Из-за деревьев выступило несколько настороженных мужиков, вооруженных чем придется. Один и вовсе топором.
— Потапыч! — Ворон высунулся из окна, явно не собираясь покидать машину. — Я тут тебе задохлика на тарантайке привез.
Плюгавый мужичонка в растянутом трико явно не дотягивал до своего имени ни ростом, ни мощью. Он подошел ближе, ошарашенно оглядывая автомобиль, Поля открыла перед ним дверь с Даниной стороны.
— Вот, — сказала она. — С полчаса уже как.
— Так он… двуногий, — растерялся Потапыч.
— Какой есть.
Что-то бормоча себе под нос, ветеринар склонился над Даней, приподнял ему веко, послушал дыхание, померил пульс, потрогал налет на губах, а потом склонился ниже и даже понюхал. Поля напряженно ждала.
— А вон та крутилка что делает? — спросил сзади Ворон.
Еще двое мужчин ходили кругами вокруг внедорожника, одобрительно переговариваясь. Кажется, примеривались. Когда один из них потянулся к багажнику, Поля негромко предупредила:
— Если у меня хоть что-то пропадет, я расскажу всему Плоскогорью, что в Верхогорье живут презренные воры.
Мужик отпрыгнул от багажника с такой поспешностью, как будто его там ждал клубок ядовитых змей.
— Ты это, — насупился Ворон, — не больно-то борзей.
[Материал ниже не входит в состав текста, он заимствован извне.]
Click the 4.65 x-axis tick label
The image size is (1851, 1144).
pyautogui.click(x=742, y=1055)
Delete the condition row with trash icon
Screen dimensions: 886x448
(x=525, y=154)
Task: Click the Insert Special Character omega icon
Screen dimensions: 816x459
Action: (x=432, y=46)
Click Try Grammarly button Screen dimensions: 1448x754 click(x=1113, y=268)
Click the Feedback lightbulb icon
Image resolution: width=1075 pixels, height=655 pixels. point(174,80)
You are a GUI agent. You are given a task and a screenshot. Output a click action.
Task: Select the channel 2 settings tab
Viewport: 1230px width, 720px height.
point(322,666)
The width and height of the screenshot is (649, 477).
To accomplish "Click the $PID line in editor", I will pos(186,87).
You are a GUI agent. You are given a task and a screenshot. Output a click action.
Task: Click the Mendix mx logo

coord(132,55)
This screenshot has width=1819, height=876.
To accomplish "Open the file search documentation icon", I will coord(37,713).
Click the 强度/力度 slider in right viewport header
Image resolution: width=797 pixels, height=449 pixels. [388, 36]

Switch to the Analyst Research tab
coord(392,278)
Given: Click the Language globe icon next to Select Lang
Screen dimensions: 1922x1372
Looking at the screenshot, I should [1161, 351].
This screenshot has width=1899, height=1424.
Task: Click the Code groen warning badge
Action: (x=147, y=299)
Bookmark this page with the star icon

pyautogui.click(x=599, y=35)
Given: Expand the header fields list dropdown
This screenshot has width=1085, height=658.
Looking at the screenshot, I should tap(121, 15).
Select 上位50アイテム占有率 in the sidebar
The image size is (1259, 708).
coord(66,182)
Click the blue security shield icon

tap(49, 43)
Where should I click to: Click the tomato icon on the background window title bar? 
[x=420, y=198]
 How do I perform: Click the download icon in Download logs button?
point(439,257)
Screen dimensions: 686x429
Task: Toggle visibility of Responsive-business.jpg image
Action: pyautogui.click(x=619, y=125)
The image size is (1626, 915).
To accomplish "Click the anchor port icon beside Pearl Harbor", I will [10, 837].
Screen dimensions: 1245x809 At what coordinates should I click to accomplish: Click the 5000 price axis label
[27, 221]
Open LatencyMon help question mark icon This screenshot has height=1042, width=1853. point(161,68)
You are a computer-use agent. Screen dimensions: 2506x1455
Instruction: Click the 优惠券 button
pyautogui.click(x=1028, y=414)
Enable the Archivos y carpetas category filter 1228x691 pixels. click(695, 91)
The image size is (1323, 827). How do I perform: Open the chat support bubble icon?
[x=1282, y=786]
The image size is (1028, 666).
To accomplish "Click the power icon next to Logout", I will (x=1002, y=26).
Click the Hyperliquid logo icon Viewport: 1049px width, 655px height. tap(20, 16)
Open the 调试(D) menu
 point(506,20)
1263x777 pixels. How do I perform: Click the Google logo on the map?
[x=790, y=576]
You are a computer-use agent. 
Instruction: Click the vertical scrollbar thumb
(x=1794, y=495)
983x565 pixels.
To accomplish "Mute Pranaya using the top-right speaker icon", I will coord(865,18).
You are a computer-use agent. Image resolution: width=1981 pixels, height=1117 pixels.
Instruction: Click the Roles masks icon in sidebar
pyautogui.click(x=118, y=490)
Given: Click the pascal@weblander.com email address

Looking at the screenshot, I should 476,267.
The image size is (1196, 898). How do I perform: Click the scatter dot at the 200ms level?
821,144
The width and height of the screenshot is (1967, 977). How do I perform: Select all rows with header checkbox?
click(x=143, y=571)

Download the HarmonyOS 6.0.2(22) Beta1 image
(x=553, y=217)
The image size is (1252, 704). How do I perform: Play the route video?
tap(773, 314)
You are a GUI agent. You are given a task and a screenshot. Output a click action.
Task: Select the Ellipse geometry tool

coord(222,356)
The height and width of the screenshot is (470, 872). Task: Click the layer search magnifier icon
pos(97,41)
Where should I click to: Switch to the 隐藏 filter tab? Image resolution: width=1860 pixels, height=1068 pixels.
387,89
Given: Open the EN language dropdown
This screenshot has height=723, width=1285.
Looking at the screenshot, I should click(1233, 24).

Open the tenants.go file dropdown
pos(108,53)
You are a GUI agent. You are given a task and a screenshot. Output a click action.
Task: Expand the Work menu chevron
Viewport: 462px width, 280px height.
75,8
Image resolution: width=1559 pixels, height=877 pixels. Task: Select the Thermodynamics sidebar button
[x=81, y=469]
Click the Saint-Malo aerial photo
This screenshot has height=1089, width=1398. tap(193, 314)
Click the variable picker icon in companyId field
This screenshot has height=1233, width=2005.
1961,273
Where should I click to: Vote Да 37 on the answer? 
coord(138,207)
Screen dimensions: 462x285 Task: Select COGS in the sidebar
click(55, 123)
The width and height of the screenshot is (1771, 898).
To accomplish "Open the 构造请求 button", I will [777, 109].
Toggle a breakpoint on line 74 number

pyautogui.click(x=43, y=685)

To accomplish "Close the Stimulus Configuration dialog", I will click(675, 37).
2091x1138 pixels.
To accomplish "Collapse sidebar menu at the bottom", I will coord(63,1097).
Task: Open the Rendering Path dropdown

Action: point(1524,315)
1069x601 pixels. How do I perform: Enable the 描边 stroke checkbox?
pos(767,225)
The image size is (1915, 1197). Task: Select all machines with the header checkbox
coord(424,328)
А то болот вокруг много, кто тебя там отыщет.
— Тогда, — пожала она плечами, — все Плоскогорье будет знать, что в Верхогорье живут убийцы, погубившие невинную девушку, единственную, кто привозил сюда лекарства.
— Слышь, языкастая, — начал было возмущаться Ворон, но тут Потапыч выпрямился и коротко сообщил, ни к кому особо не обращаясь:
— Пойду-ка я баньку затоплю.
— А… Даня? — растерялась Поля.
— Проклятия, — процедил Потапыч с отвращением, — с коровами такого не случается… Попробуем отпарить твоего голубя, авось, и очухается.
И он побрел куда-то за шалаши.
Поля посмотрела на Даню, — дышит, — оглянулась на Ворона:
— Откуда баня среди леса?
— Так выкопали.
— И что, поможет?
— Так кто его знает. Вахорку от кашля лечил — так вроде вылечил.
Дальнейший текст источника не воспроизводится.